A fragile quantum memory state has been held stable at room temperature for a “world record” 39 minutes – overcoming a key barrier to ultrafast computers.
“Qubits” of information encoded in a silicon system persisted for almost 100 times longer than ever before.
Quantum systems are notoriously fickle to measure and manipulate, but if harnessed could transform computing.
The new benchmark was set by an international team led by Mike Thewalt of Simon Fraser University, Canada.
“39 minutes may not seem very long. But these lifetimes are many times longer than previous experiments”
Stephanie Simmons Oxford University
“This opens the possibility of truly long-term storage of quantum information at room temperature,” said Prof Thewalt, whose achievement is detailed in the journal Science.
In conventional computers, “bits” of data are stored as a string of 1s and 0s.
But in a quantum system, “qubits” are stored in a so-called “superposition state” in which they can be both 1s and 0 at the same time – enabling them to perform multiple calculations simultaneously.
The trouble with qubits is their instability – typical devices “forget” their memories in less than a second.
There is no Guinness Book of quantum records. But unofficially, the previous best for a solid state system was 25 seconds at room temperature, or three minutes under cryogenic conditions.
In this new experiment, scientists encoded information into the nuclei of phosphorus atoms held in a sliver of purified silicon.
Magnetic field pulses were used to tilt the spin of the nuclei and create superposition states – the qubits of memory.
The team prepared the sample at -269C, close to absolute zero – the lowest temperature possible.
When they raised the system to room temperature (just above 25C) the superposition states survived for 39 minutes.
What’s more, they found they could manipulate the qubits as the temperature of the system rose and fell back towards absolute zero.
At cryogenic temperatures, their quantum memory system remained coherent for three hours.
“Having such robust, as well as long-lived, qubits could prove very helpful for anyone trying to build a quantum computer,” said co-author Stephanie Simmons of Oxford University’s department of materials.
“39 minutes may not seem very long. But these lifetimes are many times longer than previous experiments.
“We’ve managed to identify a system that seems to have basically no noise.”
However she cautions there are still many hurdles to overcome before large-scale quantum computations can be performed.
For one thing, their memory device was built with a highly purified form of silicon – free from the magnetic isotopes which interfere with the spin of nuclei.
For another, the spins of the 10 billion or so phosphorus ions used in this experiment were all placed in the same quantum state.
“What’s most important is this is silicon.
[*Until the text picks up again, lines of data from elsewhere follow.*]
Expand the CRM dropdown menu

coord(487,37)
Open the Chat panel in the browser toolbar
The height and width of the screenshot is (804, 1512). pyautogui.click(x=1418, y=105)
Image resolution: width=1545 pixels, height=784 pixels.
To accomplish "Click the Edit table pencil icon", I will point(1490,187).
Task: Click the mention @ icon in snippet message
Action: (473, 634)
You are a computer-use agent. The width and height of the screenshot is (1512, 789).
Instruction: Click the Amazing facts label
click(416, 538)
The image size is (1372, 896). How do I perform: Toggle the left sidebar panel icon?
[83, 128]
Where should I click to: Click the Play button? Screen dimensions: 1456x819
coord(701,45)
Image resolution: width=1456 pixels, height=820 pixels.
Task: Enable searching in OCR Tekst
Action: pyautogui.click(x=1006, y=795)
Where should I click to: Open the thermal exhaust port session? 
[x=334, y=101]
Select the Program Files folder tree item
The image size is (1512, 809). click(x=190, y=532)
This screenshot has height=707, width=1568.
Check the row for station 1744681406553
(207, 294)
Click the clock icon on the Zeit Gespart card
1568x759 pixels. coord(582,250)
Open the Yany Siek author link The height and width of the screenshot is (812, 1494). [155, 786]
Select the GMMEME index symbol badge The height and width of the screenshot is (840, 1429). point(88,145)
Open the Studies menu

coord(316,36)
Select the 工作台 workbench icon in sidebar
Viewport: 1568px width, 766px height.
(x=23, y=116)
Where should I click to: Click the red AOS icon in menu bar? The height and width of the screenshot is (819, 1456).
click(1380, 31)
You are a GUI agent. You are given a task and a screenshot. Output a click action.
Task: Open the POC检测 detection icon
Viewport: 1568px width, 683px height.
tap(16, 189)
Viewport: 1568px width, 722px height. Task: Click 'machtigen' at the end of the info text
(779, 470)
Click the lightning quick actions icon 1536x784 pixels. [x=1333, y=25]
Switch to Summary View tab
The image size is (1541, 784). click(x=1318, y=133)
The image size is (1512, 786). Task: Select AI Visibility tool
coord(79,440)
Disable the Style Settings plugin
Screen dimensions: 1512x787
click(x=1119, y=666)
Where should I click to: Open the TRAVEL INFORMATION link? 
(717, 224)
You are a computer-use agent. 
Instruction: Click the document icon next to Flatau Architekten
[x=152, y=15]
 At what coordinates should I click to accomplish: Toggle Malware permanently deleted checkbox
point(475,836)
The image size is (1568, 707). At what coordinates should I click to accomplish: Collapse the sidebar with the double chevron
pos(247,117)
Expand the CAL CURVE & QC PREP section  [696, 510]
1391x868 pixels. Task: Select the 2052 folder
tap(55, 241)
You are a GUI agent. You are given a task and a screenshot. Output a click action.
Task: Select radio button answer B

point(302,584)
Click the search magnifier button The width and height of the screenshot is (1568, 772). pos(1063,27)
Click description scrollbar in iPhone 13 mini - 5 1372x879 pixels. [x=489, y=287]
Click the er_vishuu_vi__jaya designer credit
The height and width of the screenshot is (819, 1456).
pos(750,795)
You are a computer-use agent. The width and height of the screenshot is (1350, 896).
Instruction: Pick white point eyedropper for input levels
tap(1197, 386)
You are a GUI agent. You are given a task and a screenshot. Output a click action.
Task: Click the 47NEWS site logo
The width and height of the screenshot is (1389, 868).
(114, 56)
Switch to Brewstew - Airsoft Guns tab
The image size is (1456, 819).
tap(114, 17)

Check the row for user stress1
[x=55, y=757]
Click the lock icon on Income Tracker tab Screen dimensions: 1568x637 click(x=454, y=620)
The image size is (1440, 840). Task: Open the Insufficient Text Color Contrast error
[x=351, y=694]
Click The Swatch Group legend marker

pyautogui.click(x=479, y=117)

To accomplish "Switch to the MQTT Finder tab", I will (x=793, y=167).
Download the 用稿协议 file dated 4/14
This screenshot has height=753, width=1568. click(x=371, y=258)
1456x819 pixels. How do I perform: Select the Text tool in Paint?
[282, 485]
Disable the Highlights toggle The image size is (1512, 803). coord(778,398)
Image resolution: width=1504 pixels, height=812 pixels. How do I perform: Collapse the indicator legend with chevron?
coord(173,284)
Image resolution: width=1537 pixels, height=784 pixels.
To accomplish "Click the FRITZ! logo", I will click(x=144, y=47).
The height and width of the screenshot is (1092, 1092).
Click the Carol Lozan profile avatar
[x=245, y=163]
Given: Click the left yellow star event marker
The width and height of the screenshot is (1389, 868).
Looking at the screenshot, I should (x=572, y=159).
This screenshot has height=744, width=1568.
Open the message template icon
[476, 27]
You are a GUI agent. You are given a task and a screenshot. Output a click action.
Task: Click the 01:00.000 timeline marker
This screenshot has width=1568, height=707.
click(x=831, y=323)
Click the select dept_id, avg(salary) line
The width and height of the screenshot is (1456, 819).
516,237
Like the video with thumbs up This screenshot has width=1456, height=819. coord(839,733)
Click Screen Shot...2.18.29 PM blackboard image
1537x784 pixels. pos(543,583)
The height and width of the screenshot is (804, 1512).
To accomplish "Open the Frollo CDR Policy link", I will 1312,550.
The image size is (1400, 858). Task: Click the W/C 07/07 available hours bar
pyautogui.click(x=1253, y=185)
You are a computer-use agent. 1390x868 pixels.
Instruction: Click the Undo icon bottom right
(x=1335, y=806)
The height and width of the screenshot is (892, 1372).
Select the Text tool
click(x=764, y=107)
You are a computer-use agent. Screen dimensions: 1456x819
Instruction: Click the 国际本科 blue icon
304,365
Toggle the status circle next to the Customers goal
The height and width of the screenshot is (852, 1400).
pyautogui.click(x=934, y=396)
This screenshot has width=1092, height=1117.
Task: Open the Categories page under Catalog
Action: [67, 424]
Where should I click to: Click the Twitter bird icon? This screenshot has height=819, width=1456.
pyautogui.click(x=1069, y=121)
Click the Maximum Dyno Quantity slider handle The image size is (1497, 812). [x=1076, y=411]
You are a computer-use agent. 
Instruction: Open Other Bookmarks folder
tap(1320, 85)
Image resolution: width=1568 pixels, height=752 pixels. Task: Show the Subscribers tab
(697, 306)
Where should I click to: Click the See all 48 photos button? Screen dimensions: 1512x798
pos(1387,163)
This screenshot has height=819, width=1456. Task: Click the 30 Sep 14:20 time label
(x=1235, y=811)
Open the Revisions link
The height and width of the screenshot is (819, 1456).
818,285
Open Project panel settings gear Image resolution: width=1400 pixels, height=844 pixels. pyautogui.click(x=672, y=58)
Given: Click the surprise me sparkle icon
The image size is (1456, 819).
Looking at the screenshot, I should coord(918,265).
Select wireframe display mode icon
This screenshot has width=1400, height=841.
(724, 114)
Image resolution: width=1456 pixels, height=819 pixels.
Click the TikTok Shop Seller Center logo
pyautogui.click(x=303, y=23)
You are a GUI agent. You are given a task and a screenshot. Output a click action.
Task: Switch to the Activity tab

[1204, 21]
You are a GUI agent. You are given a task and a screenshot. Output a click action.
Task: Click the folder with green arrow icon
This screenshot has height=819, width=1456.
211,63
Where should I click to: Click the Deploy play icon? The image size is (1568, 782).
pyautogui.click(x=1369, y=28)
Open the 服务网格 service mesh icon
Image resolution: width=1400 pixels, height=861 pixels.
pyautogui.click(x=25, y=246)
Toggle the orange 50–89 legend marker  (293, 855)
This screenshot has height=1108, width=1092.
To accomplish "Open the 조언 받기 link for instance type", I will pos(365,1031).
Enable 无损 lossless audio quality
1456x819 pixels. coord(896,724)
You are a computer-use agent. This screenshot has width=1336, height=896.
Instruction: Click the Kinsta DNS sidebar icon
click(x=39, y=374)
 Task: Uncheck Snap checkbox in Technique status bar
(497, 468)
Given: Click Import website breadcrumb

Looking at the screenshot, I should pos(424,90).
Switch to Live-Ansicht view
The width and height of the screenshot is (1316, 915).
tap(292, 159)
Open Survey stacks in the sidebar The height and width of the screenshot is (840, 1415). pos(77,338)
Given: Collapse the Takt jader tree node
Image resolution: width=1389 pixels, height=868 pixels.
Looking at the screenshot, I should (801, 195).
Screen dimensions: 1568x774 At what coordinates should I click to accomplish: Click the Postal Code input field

The global investment in this material means it has a lot of potential for engineering”
Dr Thaddeus Ladd HRL Laboratories
Whereas to run calculations, physicists will need to place different qubits in different states – and control how they couple and interact.
“To have them controllably talking to one another – that would address the last big remaining challenge,” said Dr Simmons.
Independent experts in the quantum field said the new record was an “exciting breakthrough” that had long been predicted.
“This result represents an important step towards realising quantum devices,” said David Awschalom, professor in Spintronics and Quantum Information, at the University of Chicago.
“However, a number of intriguing challenges still remain. For instance – will it be possible to precisely control the local electron-nuclear interaction to enable initialisation, storage, and readout of the nuclear spin states?”
The previous “world record” for a solid state quantum system at room temperature – 25 seconds – was held by Dr Thaddeus Ladd, formerly of Stanford University‘s Quantum Information Science unit, now working for HRL Laboratories.
“It’s remarkable that these coherence states could be held for so long in a measurable system – as measurement normally introduces noise,” he told BBC News.
“It’s also a nice surprise that nothing goes wrong warming up and cooling the sample again – from an experimental point of view that’s pretty remarkable.
“What is perhaps most important is that this is silicon. The global investment in this particular material means that it has a lot of potential for engineering.”